Stored dataset items
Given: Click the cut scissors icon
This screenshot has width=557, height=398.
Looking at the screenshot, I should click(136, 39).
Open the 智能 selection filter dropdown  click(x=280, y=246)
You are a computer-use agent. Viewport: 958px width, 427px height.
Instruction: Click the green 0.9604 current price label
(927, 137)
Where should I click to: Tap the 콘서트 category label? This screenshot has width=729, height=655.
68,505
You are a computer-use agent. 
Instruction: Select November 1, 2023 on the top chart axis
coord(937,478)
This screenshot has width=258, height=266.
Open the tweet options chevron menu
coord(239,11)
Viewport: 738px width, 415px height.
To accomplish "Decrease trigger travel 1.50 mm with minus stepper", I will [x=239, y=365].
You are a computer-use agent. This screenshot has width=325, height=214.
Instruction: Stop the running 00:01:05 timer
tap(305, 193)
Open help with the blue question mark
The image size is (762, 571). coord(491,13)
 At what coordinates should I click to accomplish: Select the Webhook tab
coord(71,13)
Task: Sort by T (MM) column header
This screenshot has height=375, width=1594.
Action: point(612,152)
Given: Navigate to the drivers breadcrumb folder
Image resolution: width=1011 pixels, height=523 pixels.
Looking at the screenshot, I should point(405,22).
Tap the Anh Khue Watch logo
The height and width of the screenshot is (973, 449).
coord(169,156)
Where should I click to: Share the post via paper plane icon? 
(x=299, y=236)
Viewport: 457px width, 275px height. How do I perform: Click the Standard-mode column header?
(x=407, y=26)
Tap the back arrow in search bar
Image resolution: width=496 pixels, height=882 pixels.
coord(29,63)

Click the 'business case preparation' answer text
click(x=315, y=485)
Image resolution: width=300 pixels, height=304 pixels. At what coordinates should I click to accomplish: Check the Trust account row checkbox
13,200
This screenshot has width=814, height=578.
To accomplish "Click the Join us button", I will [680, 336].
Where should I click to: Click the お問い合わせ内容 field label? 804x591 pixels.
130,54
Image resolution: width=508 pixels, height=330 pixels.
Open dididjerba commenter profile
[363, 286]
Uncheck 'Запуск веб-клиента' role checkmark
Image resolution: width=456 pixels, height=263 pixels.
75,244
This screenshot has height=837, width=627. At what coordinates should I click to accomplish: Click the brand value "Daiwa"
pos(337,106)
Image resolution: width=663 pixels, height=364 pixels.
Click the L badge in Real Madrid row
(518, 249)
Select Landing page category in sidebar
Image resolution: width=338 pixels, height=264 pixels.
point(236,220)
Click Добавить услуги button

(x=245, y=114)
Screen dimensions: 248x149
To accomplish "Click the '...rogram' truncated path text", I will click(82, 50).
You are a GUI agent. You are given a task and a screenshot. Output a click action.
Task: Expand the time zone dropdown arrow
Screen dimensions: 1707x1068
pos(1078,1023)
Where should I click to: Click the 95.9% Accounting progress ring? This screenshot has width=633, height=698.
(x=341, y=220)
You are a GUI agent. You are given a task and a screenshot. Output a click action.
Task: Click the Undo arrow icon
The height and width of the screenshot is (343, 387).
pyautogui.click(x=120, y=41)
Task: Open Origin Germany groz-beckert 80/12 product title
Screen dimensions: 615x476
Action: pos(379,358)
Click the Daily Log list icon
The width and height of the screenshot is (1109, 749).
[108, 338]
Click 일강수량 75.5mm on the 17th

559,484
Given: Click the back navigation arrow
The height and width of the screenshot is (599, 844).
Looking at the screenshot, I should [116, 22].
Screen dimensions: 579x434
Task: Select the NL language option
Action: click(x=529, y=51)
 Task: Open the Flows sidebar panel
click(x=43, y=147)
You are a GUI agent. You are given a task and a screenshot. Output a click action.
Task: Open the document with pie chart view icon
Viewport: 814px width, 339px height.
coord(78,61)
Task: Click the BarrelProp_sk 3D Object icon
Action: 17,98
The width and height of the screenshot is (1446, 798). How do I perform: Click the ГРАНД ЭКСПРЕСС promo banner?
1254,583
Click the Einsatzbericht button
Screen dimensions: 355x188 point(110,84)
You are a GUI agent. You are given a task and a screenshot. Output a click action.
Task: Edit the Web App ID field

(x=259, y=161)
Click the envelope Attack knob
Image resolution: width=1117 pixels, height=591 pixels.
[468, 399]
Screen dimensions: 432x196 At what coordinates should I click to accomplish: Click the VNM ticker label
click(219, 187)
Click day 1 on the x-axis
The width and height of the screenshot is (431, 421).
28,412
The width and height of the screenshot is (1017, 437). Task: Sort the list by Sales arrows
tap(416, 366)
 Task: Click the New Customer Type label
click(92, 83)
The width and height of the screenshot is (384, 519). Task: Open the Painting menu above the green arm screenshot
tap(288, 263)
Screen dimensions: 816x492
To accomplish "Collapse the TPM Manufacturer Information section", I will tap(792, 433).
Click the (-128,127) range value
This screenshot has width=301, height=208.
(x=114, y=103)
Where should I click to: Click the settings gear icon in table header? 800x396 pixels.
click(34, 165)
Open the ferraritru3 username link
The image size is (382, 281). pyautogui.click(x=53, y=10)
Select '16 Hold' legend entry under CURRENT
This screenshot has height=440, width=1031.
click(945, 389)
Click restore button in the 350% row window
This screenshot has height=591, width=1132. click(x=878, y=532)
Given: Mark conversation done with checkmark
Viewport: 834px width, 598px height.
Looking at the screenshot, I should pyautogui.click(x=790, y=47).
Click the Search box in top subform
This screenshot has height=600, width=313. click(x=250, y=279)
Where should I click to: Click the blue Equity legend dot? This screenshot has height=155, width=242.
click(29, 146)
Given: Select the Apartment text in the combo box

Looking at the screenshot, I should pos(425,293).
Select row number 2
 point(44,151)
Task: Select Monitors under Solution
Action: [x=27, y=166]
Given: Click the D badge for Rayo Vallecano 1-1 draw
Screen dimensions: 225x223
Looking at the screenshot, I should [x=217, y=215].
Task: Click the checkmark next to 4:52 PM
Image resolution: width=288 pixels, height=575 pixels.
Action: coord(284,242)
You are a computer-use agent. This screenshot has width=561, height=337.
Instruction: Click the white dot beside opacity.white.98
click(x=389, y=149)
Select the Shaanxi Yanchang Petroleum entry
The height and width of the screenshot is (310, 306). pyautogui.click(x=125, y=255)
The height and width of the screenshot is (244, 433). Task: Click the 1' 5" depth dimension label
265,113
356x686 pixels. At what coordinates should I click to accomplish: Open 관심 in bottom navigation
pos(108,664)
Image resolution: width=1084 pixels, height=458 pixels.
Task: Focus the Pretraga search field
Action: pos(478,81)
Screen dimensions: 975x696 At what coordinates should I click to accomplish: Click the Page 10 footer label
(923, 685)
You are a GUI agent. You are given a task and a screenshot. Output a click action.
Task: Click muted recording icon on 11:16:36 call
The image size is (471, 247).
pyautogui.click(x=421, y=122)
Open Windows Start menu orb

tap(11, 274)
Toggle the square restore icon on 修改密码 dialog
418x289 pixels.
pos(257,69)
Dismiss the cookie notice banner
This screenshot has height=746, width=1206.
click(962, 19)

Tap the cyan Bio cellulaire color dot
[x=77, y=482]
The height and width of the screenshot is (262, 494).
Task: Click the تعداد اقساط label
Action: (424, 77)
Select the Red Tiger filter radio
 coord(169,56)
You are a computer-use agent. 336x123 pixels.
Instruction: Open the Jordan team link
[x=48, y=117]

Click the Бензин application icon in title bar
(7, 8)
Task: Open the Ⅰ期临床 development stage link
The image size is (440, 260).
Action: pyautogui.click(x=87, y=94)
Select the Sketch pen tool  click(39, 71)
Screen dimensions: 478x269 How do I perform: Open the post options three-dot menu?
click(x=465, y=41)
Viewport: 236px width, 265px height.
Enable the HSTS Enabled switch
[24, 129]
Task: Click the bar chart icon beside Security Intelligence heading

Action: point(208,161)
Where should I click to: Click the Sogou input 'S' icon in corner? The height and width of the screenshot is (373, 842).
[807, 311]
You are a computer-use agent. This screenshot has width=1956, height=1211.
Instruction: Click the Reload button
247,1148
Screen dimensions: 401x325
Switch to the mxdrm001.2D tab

> Exercise description: Your answer must consist only of the lines from the one containing "Where should I click to: Click the Sogou" through the last line of the data above, both included, exactly as written.

> Output of the exercise:
Where should I click to: Click the Sogou input 'S' icon in corner? The height and width of the screenshot is (373, 842).
[807, 311]
You are a computer-use agent. This screenshot has width=1956, height=1211.
Instruction: Click the Reload button
247,1148
Screen dimensions: 401x325
Switch to the mxdrm001.2D tab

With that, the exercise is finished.